On 5/7/07, Mike Morrow <kk5f at earthlink.net> wrote:
> >For instance- right now on ebay there are A.R.C. ads for
> >Type 11 and for Type 21- a navigation set.

> The A.R.C. Type 21 is the commercial model number of the AN/ARN-59 ADF,
> but I suspect the principal buyer of the Type 21 was the US military, not civil
> aviation users.  I think the same is true of most of the Type 12 and Type 15
> components.  Almost every one I've seen *without* JAN nomenclature still has
> something (such as an ink stamp, military contract number, or "US" label) which
> indicates military rather than civil service.

Probably.  But then, civilian users would swap out equipment at a
radio shop on an individual basis and those shops would do any of a
number of things with them including throw them out if they lost type
certification.  When the military surplussed out equipment, they did
it wholesale numbers, not the onesy-twosy way civilians did.  As a
result, the vast majority of the equipment found on the market is
military and not civilian.

With the increase of channel density from 180 to 360 to 720, the low
power transmitters with just a few channels simply weren't practical
for civilian use.  On the other hand, the military usually used the
UHF channels and had little use for VHF as a rule.  They'd have 121.5
and a handful of others but that was it.  But even the military got
caught up in the problem with channel counts and wound up shuffling
the Type 12s off for more up to date equipment.

> Even the sale flyers that A.R.C. was publishing around 1960 list A.R.C. Type 12
> and similar units as available ONLY for sale to the government.  I suspect this
> was because these components by 1960 were considered obsolete for civil
> service, yet were still available to the government for replacement use.

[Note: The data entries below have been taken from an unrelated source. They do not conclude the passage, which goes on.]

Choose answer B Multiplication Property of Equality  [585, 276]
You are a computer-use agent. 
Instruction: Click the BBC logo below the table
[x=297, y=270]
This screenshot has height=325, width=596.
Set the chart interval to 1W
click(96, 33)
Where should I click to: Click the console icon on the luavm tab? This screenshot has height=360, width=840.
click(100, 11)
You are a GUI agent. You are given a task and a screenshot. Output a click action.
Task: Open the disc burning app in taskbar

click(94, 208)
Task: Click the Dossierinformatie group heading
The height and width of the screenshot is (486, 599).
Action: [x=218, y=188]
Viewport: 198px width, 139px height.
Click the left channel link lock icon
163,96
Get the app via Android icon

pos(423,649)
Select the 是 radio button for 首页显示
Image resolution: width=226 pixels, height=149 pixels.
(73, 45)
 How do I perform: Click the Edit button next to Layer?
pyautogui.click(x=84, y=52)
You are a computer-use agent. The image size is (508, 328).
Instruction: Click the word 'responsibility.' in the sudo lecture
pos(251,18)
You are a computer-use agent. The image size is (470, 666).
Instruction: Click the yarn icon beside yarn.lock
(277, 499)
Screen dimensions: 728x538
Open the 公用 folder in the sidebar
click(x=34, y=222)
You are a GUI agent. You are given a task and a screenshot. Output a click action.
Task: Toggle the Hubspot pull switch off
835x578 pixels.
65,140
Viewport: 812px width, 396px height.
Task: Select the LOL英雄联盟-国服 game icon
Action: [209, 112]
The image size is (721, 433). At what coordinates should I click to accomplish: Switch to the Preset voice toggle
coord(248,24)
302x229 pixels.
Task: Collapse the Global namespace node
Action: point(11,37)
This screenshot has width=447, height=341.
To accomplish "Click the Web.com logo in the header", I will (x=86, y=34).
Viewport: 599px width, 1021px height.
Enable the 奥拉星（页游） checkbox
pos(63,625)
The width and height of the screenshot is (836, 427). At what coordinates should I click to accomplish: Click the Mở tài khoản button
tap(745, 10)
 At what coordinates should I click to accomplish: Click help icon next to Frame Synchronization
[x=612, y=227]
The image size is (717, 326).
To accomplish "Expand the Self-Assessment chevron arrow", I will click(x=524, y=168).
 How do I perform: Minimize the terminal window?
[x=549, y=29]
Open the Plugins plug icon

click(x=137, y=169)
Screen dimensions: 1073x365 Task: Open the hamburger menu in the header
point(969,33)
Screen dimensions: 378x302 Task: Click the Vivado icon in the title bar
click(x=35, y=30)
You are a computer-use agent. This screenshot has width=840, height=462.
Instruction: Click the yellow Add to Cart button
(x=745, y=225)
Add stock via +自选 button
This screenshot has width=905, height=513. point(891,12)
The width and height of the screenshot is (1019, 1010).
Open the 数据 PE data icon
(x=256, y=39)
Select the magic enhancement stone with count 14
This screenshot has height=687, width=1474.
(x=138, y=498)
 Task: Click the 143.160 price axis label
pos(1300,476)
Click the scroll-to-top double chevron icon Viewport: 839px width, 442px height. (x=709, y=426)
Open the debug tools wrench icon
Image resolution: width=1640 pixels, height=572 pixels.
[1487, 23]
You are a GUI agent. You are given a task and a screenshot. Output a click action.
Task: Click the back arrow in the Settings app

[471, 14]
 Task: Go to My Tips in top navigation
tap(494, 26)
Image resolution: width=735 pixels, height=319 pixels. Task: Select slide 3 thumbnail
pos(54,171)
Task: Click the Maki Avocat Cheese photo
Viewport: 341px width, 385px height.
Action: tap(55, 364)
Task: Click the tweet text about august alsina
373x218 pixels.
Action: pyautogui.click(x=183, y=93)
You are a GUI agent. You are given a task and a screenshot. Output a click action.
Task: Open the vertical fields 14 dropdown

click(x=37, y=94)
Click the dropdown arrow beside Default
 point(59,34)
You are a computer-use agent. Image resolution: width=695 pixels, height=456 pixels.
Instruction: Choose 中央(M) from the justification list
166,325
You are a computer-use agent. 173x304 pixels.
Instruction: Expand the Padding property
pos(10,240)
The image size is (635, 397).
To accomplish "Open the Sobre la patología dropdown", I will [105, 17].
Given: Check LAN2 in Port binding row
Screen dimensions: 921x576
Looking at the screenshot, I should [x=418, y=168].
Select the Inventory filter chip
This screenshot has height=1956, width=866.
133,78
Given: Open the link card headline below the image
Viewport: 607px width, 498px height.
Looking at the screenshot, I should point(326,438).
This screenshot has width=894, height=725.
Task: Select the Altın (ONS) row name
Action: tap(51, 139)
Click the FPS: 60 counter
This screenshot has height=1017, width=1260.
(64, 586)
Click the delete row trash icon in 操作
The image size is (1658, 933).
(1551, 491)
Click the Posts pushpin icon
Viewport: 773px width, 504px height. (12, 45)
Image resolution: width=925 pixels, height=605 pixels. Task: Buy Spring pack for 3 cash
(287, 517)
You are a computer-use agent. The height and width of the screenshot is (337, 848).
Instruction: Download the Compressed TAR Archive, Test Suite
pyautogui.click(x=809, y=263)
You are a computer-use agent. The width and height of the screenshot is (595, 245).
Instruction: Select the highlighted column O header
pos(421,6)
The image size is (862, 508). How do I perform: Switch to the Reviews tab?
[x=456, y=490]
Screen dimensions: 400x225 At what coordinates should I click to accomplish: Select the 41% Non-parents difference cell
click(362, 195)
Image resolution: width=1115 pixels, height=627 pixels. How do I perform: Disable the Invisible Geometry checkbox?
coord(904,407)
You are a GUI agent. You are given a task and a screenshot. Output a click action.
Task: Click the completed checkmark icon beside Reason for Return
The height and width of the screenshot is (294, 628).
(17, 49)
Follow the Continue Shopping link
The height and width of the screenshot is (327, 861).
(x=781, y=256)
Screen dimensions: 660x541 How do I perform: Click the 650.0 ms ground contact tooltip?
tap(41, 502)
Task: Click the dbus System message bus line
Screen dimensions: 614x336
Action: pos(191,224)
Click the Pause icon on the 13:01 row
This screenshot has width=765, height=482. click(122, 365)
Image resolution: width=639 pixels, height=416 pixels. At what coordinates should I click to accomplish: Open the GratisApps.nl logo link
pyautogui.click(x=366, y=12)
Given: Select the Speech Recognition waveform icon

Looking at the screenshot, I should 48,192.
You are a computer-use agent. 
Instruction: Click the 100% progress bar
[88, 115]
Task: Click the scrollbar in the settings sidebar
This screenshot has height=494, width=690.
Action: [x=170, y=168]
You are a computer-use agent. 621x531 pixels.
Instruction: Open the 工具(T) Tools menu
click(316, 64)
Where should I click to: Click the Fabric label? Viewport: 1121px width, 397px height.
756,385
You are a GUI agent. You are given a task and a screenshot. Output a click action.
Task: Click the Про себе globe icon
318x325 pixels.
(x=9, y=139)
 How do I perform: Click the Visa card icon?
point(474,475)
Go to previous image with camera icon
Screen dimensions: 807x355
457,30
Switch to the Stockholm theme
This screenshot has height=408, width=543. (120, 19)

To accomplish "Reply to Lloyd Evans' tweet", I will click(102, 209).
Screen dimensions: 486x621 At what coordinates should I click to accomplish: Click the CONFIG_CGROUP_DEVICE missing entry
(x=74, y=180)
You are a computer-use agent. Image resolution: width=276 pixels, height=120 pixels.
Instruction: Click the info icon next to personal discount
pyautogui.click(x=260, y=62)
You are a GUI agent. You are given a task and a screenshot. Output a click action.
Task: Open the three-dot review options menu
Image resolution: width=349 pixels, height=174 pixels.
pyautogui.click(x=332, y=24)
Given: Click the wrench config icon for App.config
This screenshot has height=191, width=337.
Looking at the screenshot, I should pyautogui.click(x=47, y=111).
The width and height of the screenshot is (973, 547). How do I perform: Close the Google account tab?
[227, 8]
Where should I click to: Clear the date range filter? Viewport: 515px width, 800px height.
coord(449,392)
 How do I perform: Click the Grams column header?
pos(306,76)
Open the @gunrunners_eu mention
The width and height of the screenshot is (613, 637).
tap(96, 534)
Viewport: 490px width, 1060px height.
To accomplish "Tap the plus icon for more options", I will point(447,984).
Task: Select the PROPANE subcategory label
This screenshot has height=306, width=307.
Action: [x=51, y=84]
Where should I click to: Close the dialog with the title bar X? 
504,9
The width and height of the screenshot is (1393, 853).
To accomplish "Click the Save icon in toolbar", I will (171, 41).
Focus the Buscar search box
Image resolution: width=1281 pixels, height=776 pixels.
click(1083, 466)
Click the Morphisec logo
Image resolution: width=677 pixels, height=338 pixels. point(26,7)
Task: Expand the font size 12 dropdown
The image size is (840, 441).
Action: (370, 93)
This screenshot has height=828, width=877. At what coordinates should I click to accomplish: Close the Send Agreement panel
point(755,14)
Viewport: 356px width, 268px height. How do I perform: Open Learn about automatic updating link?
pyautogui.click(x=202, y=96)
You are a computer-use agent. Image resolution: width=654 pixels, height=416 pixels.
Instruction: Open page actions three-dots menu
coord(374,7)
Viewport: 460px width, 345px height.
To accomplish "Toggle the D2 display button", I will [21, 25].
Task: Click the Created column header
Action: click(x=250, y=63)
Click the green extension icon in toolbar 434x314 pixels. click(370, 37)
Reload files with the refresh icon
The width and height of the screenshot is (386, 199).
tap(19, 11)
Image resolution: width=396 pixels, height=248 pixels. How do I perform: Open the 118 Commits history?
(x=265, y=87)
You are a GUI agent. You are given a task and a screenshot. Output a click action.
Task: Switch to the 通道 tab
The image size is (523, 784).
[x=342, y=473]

I tend to agree with this.  For example, the T-11 was one of the first
civilian offerings after WW II along with the R-11 as a nav-com set.
(The "nav" part was LF/MF beacons.)  By the time 1960 rolled around,
360 channel sets were pretty much the norm as was higher power (Type
210: 15 watts vs T-11: 2 watts) which pretty much shut the older sets
out.

> My vote for the most interesting 1950s-era A.R.C. set is the Type 210, which
> used the RT-11A VHF-AM transceiver.

Late 50s ... one of the last pre-Cessna A.R.C. designs.  Possibly
*the* last, I'm not sure.

> Speaking of A.R.C. type numbers, it's always bothered me a bit to see the
> A.R.C. Type 12 noted very inaccurately as the ARC-12, or even worse, the
> AN/ARC-12.

You, me and a lot of other folks here.  Sadly, it will continue even
with a gene pool cleansing so I suppose all we can do is try to
educate the miscreants and hope for the best.